Collected data

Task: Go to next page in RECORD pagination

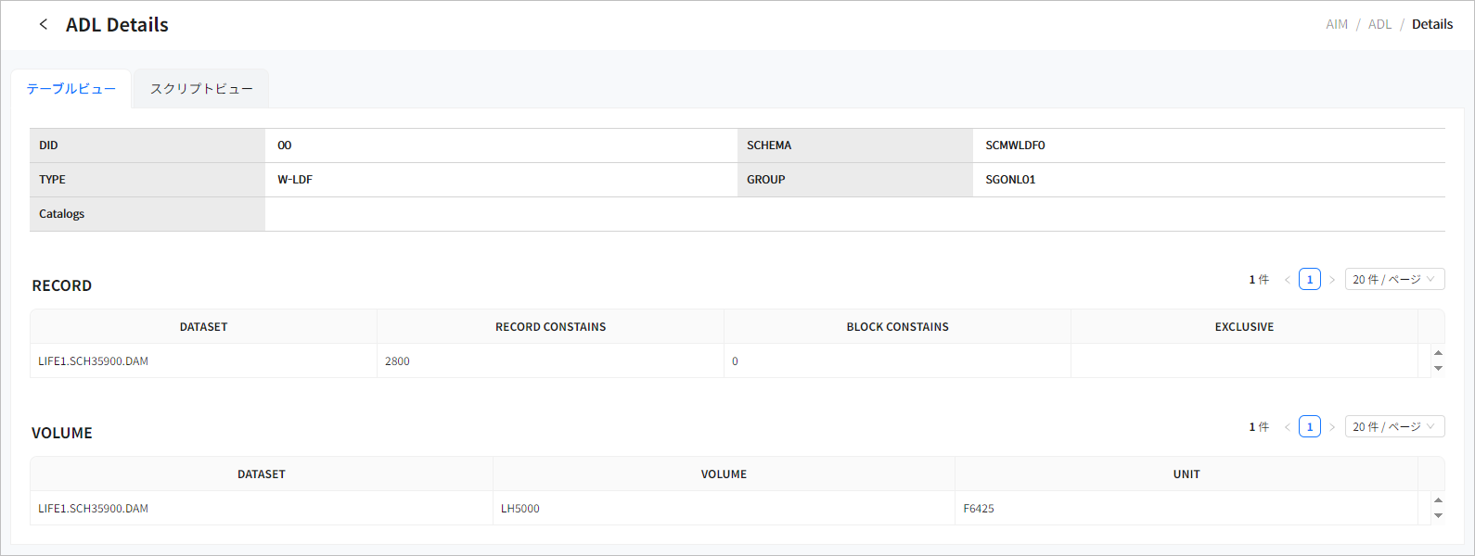Action: point(1332,280)
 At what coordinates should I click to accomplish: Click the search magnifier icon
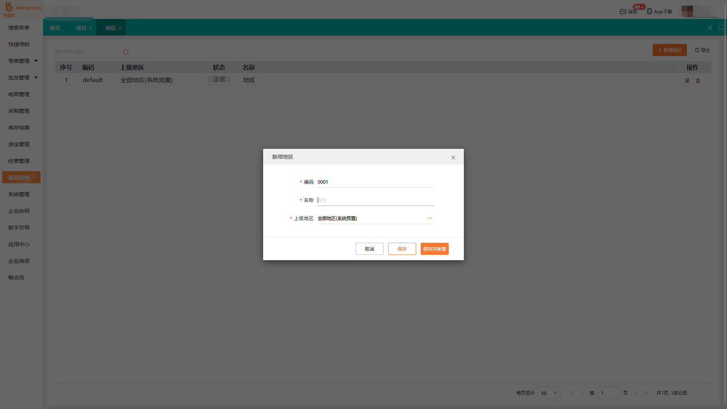(x=126, y=52)
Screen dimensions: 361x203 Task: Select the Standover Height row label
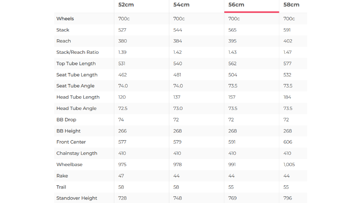(77, 198)
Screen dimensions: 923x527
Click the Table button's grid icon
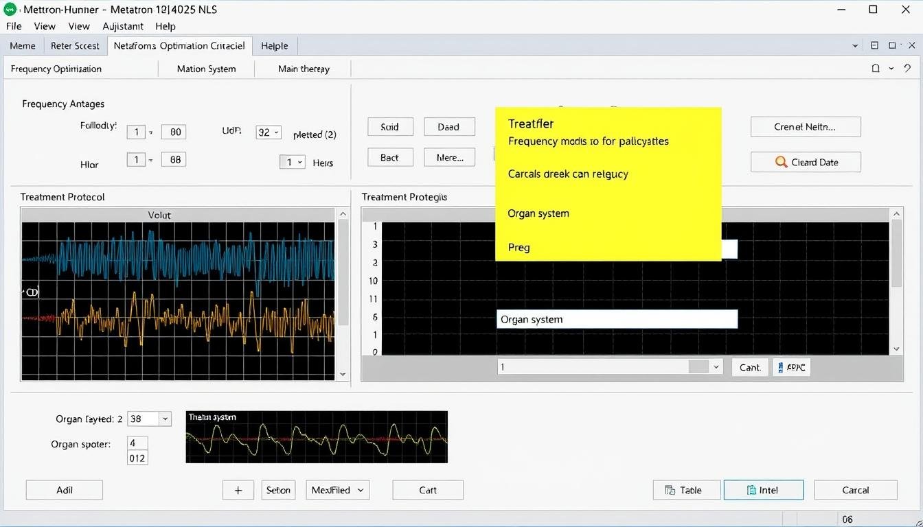(x=670, y=490)
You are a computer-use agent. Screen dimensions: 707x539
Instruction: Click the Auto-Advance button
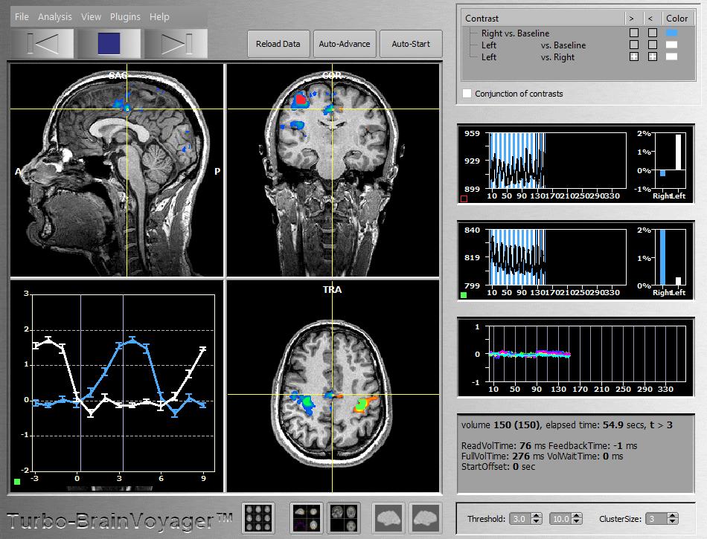point(345,44)

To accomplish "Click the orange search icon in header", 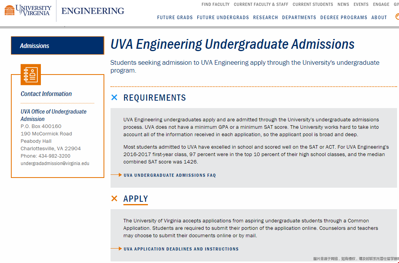I will coord(397,17).
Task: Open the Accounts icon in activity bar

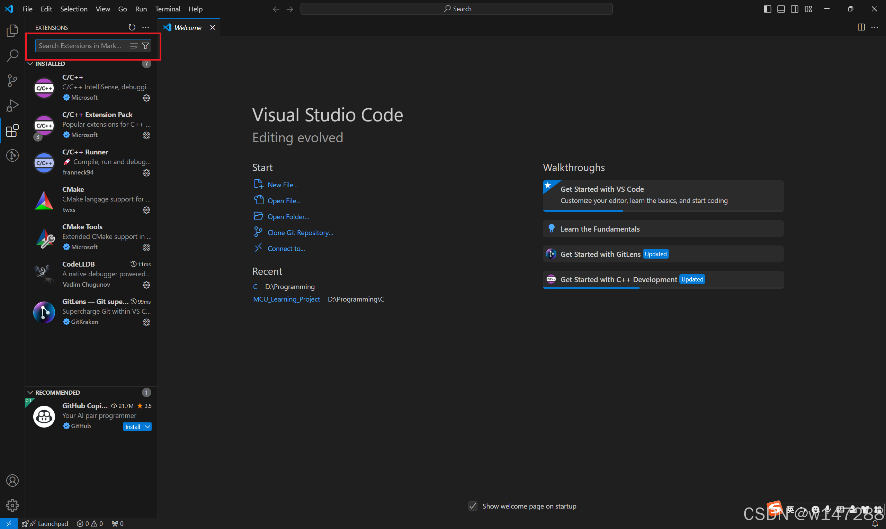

*Task instructions*
List every line of the data above that contains the string "button", matching its case exactly.

*The reply*
Click the Table button's grid icon
Instruction: Click the Auto-Advance button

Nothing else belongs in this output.